## Task requirements
Would it be possible to copy exactly the lines from the one containing "This screenshot has width=875, height=1372." to the end of the entries, including both and nothing else?

:: Supplied records

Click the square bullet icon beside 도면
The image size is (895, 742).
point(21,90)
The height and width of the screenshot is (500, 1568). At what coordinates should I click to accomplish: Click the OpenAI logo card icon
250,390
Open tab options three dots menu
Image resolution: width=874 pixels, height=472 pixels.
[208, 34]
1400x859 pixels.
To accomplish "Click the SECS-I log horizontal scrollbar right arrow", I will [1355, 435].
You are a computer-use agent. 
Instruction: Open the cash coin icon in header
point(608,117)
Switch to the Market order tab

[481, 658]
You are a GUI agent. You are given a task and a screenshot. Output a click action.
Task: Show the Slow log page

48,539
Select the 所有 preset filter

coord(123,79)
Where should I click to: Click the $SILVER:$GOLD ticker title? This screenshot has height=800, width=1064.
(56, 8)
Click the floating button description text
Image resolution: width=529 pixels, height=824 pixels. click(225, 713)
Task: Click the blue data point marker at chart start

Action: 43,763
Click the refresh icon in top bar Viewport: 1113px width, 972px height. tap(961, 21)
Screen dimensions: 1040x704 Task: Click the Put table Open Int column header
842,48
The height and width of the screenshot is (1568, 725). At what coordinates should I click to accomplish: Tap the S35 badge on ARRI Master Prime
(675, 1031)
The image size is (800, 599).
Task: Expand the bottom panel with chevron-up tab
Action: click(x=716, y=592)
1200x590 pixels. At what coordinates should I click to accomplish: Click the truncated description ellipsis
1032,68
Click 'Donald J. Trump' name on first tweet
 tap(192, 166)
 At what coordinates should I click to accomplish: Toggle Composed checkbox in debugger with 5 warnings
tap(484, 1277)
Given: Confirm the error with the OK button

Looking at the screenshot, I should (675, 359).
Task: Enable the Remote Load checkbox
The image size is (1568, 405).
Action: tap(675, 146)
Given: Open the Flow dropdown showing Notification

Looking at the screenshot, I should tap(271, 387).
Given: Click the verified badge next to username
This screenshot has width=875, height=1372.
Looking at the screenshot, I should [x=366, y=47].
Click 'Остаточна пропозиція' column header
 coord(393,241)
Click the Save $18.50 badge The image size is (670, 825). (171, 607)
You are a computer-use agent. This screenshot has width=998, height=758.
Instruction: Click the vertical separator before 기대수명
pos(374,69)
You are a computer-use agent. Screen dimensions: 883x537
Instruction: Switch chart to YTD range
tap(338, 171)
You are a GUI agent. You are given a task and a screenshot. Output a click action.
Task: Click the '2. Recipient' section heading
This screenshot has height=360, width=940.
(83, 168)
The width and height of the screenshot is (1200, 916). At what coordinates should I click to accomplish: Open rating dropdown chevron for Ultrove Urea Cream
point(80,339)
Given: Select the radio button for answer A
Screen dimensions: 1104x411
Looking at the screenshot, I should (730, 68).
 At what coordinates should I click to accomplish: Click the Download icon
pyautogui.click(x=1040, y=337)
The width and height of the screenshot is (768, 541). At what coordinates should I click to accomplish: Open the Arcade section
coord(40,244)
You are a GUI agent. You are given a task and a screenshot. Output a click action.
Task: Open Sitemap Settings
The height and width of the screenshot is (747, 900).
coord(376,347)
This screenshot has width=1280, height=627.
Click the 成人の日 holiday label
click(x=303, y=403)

::::

## Completed task
This screenshot has width=875, height=1372.
Looking at the screenshot, I should [x=366, y=47].
Click 'Остаточна пропозиція' column header
 coord(393,241)
Click the Save $18.50 badge The image size is (670, 825). (171, 607)
You are a computer-use agent. This screenshot has width=998, height=758.
Instruction: Click the vertical separator before 기대수명
pos(374,69)
You are a computer-use agent. Screen dimensions: 883x537
Instruction: Switch chart to YTD range
tap(338, 171)
You are a GUI agent. You are given a task and a screenshot. Output a click action.
Task: Click the '2. Recipient' section heading
This screenshot has height=360, width=940.
(83, 168)
The width and height of the screenshot is (1200, 916). At what coordinates should I click to accomplish: Open rating dropdown chevron for Ultrove Urea Cream
point(80,339)
Given: Select the radio button for answer A
Screen dimensions: 1104x411
Looking at the screenshot, I should (730, 68).
 At what coordinates should I click to accomplish: Click the Download icon
pyautogui.click(x=1040, y=337)
The width and height of the screenshot is (768, 541). At what coordinates should I click to accomplish: Open the Arcade section
coord(40,244)
You are a GUI agent. You are given a task and a screenshot. Output a click action.
Task: Open Sitemap Settings
The height and width of the screenshot is (747, 900).
coord(376,347)
This screenshot has width=1280, height=627.
Click the 成人の日 holiday label
click(x=303, y=403)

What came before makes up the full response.